The NRC staff finds the licensee has demonstrated that it is unlikely any columns will have significant loss of fracture toughness due to TE. The NRC staff also finds that the "Primary" inspection of the core support column welds provides a leading indicator of cracking due to IASCC, SCC, or fatigue of the CASS core support column material. Finally, the NRC staff finds the licensee has described an appropriate process to determine the significance of any cracking found in the core support column welds, including implications for the core support system as a whole; and to determine the need for inspections of the core support columns if cracking is found in the welds. Based on the licensee's screening, primary inspections of the core support column welds, and process if degradation is found in these welds, the NRC staff concludes that the licensee has provided reasonable assurance that the CASS core support columns will remain functional for the duration of the PEO. Therefore, the NRC staff finds that the licensee has adequately addressed A/LAI 7.

3.3.8 A/LAI 8 - Submittal of Information for NRC staff Review and Approval This action item requires licensees to make a submittal for NRC review and approval to credit their implementation of MRP-227, as amended by this SE, as an AMP for the RVI components at their facility.
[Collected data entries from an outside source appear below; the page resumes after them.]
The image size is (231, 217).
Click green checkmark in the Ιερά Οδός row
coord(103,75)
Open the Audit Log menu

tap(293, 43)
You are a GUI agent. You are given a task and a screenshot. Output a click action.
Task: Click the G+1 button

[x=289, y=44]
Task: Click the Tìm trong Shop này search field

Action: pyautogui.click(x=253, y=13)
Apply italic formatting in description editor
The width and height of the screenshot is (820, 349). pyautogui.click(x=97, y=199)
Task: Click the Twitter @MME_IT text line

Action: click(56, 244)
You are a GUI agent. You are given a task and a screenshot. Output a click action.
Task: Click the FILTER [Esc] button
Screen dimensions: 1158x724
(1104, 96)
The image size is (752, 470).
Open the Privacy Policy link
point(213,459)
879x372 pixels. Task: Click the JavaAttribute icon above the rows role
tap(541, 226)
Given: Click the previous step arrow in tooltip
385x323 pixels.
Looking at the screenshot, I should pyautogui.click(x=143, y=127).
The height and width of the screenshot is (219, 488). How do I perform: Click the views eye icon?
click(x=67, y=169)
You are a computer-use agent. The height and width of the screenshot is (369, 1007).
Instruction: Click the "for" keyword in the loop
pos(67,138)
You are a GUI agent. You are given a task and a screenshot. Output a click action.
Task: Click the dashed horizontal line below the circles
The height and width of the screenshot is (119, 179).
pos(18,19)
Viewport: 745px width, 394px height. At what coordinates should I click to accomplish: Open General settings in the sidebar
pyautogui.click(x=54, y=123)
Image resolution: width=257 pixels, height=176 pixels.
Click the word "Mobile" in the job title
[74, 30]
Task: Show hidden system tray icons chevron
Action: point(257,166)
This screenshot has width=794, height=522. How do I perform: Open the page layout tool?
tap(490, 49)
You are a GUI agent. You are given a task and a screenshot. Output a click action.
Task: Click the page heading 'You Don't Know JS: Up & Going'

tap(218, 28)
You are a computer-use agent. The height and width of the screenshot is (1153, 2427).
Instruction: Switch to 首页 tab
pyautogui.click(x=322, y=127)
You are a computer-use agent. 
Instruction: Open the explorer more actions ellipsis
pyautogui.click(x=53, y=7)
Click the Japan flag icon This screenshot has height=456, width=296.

This submittal shall include the information identified in Section 3.5.1 of NRC staff's final SE of MRP-227, Revision 0.

Section 3.5.1 of the NRC staff's final SE of MRP-227, Rev. 0 (Reference 7), states that in addition to the implementation of MRP-227, Revision 0, in accordance with NEI 03-08, applicants/licensees whose licensing basis contains a commitment to submit a PWR RVI AMP and/or inspection program shall also make a submittal for NRC review and approval to credit their implementation of MRP-227, as amended [by the NRC staff's final SE]. Section 3.5.1 of Reference 7 further states that an licensee's application to implement MRP-227, as amended by this SE, shall include the following items (1) and (2):

1. An AMP for the facility that addresses the 1O program elements as defined in NUREG-1801, Revision 2, AMP Xl.M16A.

2. To ensure the MRP-227, Revision 0, program and the plant-specific action items will be carried out by applicants/licensees, applicants/licensees are to submit an inspection plan which addresses the identified plant-specific action items for NRC staff review and approval consistent with the licensing basis for the plant. If an applicant/licensee plans to implement an AMP which deviates from the guidance provided in MRP-227, as approved by the NRC, the applicant/applicant shall identify where their program deviates from the recommendations of MRP-227, as approved by the NRC, and shall provide a

justification for any deviation which includes a consideration of how the deviation affects both "Primary" and "Expansion" inspection category components.

Applicants that submitted applications for LR after the issuance of the MRP-227, Rev. 0, final SE are required to submit additional information items. The NRC staff notes that since the MPS2 LRA was submitted prior to the issuance of the NRC staff's final SE related to MRP-227, the licensee is only required to submit the above two information items.

Licensee Evaluation The licensee provided an AMP addressing the ten elements of NUREG-1801, Rev. 2, AMP Xl.M16A, contained in Section 3.0 of Reference 1.

The licensee submitted an inspection plan in its submittal (Reference 1) that addresses the A/LAl's that are applicable to CE-design RVI.

NRC Staff Evaluation

Since the licensee's submittal (Reference 1) contains both an AMP addressing the required ten elements, and an RVI Inspection Plan addressing the applicable A/LAl's, the NRC staff finds that the licensee has adequately addressed A/LAI 8.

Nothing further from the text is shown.